The House of Representatives has mobilized its members to set up multiple drop-off points for relief goods to be situated near the affected areas of Typhoon Yolanda to speed up the flow of aid which has been hampered by damaged roads and airports, a House leader said on Tuesday.
Reps. Feliciano Belmonte, Jr. of Quezon City and Mel Senen Sarmiento of Western Samar made the announcement four days after Yolanda walloped the provinces Leyte, Samar, Capiz and some parts of Palawan with storm surges, leaving thousands of people dead and wiping out houses, business establishments, roads, bridges, among others.
Belmonte and Sarmiento, as well as the rest of the members Oversight Committee on Disaster Risk Reduction identified the following possible drop-off points: Congressional Districts along the Maharlika Highway which covers provinces of Calamba, Batangas, Laguna, Quezon, Camarines Norte, Camarines Sur, Albay and Sorsogon (for donations coming from Luzon), Catbalogan and Calbayog Cities in Samar, Southern Leyte, Biliran, Metro Cebu and Bacolod (for donations from Visayas) and Surigao (donations from Mindanao).
“Looting is wrong. It is bad and we condemn it. But at the same time, let’s look at it with a little compassion considering what’s going on and let’s try to solve the problem, and the best way to help is to see to it that the food will reach them,” Belmonte pointed out during the Ugnayan sa Batasan Forum.
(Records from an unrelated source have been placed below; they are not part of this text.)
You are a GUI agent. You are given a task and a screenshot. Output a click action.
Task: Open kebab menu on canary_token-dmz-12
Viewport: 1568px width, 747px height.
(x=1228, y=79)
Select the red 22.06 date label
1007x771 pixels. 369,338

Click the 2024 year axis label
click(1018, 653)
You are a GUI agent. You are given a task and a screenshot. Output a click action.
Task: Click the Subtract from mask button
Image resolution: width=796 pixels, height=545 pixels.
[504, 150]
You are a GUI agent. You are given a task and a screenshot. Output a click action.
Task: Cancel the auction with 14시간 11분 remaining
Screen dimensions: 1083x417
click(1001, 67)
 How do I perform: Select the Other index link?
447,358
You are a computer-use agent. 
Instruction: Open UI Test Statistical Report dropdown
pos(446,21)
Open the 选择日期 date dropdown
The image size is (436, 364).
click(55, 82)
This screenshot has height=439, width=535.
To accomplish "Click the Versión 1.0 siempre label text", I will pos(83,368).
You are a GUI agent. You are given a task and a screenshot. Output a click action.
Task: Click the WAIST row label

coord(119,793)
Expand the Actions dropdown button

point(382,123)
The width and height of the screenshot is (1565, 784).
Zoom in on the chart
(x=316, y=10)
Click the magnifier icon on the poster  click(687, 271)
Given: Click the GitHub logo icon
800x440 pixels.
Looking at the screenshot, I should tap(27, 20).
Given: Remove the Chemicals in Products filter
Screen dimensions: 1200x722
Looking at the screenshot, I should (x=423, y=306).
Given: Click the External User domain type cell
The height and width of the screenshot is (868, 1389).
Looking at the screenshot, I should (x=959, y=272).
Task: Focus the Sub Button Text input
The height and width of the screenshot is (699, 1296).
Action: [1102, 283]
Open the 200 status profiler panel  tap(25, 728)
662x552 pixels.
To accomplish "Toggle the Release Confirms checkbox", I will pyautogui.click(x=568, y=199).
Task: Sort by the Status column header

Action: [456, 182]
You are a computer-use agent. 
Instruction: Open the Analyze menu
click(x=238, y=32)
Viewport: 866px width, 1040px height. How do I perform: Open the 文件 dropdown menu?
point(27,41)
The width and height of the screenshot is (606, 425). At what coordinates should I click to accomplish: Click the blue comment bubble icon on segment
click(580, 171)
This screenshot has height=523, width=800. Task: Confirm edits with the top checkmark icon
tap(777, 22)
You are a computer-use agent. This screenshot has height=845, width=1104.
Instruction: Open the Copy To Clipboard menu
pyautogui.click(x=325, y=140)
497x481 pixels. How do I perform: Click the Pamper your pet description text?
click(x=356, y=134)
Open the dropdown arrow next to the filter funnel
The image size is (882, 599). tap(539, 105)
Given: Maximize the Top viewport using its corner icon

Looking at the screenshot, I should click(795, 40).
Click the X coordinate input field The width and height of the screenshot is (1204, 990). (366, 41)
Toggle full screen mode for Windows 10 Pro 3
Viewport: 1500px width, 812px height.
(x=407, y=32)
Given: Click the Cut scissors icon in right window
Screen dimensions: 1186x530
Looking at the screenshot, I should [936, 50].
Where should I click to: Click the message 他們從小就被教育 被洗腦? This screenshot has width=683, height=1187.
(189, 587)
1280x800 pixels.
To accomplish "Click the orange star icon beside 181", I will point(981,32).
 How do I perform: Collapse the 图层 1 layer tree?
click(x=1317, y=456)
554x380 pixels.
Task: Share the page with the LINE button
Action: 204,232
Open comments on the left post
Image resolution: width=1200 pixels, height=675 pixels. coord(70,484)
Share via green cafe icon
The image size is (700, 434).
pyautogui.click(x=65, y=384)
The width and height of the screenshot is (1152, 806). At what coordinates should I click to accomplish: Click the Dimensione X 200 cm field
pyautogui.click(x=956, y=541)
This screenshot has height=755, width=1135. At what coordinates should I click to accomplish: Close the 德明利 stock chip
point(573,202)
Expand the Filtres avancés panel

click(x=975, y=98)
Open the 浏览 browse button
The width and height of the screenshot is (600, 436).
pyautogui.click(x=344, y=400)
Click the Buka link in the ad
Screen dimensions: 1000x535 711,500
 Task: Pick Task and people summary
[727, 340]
Aside from Belmonte and Sarmiento, the members of the House Oversight panel on Disaster Risk Reduction include: Reps. Ashley Acedillo and Gary Alejano of Magdalo party-list, Leopoldo Bataoil of Pangansinan and Gus Tambunting of Parañaque City.
“We don’t need to send all our donations to Manila. We should have a decentralized and orchestrated effort so that the aid can reach the victims sooner. There have been bottlenecks in the delivery of aid in the highways near the affected areas, and this Maharlika Highway can already provide our needed logistical support,” Sarmiento stressed.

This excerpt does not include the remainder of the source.